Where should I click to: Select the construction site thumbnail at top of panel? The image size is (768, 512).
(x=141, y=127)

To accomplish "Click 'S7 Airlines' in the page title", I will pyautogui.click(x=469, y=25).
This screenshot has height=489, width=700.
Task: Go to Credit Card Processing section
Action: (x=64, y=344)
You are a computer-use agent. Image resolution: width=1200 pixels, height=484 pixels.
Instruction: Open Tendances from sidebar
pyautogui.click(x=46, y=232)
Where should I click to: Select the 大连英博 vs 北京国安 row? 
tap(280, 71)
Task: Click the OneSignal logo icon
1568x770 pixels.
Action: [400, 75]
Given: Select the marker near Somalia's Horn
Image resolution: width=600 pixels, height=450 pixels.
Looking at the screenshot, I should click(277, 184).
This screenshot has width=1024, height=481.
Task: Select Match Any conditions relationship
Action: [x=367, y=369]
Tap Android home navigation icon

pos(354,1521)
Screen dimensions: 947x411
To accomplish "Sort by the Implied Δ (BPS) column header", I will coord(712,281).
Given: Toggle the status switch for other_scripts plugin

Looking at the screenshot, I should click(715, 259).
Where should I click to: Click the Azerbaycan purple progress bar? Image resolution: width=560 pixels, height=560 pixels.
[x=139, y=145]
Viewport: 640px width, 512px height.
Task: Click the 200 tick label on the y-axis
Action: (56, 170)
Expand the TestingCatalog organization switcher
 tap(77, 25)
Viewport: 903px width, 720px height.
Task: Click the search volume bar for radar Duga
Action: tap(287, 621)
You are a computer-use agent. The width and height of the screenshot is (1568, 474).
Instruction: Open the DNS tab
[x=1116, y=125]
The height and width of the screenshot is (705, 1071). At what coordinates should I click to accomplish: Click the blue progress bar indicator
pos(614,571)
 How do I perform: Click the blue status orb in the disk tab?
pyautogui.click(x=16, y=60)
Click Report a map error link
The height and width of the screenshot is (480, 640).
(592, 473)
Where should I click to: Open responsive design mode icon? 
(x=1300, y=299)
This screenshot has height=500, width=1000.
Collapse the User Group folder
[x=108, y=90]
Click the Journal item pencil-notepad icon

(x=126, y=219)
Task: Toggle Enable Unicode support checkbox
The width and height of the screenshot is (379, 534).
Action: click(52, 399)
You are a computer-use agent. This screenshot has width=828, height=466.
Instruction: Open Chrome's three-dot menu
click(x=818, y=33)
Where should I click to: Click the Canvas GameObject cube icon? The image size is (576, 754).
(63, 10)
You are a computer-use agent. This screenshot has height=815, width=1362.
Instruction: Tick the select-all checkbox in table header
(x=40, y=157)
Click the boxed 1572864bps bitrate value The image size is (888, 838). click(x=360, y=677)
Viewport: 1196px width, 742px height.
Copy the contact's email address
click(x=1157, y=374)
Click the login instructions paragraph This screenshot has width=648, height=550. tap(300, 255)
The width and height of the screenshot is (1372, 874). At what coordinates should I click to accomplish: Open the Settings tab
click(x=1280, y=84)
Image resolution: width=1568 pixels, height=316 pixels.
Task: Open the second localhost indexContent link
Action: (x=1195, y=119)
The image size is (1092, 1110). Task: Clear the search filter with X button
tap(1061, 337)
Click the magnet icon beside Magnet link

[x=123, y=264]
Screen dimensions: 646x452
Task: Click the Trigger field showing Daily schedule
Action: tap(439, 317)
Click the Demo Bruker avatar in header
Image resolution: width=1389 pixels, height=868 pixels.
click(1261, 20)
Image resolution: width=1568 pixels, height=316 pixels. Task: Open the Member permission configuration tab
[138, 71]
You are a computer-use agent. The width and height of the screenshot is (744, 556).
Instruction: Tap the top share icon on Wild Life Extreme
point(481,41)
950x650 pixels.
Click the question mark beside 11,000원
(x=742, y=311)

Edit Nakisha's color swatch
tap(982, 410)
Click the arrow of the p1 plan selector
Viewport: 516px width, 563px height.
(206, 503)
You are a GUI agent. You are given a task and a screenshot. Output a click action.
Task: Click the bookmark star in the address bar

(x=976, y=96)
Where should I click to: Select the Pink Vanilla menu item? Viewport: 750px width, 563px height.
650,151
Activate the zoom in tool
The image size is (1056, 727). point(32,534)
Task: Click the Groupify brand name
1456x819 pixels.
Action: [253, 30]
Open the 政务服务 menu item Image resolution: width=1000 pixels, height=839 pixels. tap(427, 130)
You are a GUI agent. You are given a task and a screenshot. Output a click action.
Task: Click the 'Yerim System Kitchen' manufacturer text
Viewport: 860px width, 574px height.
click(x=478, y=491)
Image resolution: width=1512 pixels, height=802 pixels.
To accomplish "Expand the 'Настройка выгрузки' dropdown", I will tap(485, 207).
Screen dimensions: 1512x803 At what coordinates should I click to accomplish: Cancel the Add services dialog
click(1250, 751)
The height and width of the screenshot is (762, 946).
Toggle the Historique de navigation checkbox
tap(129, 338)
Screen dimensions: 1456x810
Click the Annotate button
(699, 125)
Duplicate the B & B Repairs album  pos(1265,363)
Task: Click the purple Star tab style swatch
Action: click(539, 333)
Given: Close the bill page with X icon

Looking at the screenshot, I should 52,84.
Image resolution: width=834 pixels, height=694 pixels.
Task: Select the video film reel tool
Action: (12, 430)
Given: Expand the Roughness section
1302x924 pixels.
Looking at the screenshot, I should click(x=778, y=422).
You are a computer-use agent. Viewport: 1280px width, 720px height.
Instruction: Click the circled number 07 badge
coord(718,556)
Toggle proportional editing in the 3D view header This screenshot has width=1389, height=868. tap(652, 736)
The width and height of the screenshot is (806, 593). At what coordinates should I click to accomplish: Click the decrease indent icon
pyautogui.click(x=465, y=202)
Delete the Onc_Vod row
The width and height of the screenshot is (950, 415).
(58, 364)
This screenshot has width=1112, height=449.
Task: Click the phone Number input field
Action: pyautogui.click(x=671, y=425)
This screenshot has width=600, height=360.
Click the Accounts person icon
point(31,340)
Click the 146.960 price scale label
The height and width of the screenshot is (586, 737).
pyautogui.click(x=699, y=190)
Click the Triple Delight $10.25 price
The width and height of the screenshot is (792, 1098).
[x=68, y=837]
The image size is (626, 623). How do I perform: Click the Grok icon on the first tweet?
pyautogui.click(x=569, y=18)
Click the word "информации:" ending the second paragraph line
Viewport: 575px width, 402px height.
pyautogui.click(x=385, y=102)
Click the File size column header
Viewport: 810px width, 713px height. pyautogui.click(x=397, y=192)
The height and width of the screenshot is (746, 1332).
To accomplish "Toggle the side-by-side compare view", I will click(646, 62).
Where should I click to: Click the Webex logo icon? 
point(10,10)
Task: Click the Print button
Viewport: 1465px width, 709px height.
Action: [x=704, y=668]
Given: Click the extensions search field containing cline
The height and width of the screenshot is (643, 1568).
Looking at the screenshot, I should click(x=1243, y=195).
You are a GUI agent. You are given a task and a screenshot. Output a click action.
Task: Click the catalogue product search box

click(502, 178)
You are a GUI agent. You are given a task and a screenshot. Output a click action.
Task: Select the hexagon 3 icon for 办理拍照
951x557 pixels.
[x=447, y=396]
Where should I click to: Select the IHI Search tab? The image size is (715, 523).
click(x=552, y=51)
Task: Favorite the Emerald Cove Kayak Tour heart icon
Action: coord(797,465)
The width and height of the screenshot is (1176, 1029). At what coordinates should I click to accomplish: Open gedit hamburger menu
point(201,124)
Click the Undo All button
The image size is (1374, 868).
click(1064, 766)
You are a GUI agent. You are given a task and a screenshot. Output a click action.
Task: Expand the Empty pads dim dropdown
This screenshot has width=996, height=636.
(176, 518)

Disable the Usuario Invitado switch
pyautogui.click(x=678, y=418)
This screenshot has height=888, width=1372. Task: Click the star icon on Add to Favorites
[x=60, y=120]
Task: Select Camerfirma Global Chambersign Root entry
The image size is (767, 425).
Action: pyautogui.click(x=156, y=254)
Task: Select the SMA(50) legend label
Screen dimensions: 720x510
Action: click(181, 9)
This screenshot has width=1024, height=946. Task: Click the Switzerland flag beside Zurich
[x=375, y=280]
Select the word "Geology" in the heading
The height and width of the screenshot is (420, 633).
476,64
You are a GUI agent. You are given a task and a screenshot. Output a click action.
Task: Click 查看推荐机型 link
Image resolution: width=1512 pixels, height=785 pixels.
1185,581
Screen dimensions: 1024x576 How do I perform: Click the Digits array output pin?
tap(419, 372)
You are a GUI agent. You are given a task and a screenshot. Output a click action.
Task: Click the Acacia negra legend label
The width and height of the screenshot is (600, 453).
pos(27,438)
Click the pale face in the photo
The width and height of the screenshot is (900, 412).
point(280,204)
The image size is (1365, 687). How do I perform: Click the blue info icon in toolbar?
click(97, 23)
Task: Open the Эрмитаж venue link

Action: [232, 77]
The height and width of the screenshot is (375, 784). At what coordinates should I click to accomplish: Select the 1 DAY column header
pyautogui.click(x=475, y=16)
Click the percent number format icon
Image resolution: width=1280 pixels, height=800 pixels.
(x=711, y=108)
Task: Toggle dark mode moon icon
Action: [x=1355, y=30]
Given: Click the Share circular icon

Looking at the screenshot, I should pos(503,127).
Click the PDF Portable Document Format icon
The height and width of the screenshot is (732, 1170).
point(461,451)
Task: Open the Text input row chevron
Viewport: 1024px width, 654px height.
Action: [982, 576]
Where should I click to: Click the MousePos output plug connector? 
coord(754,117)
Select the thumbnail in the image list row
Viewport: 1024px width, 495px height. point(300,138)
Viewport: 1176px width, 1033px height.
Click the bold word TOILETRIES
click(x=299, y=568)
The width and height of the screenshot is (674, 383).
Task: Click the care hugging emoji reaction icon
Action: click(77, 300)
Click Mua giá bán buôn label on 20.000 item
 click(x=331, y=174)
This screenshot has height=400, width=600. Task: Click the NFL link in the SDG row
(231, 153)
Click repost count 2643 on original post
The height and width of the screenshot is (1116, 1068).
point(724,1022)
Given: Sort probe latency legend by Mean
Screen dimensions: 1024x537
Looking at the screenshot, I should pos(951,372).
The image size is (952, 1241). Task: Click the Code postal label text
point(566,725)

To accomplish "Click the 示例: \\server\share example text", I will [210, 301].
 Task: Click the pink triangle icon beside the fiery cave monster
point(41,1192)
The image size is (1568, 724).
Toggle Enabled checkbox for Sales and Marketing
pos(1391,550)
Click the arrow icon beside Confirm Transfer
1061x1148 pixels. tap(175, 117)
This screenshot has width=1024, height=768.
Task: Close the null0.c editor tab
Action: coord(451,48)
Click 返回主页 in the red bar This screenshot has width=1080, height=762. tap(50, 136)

□ □ □ □ □

Single out each line of the records above with the string "Sort" in it, and copy it.

To accomplish "Sort by the Implied Δ (BPS) column header", I will coord(712,281).
Given: Sort probe latency legend by Mean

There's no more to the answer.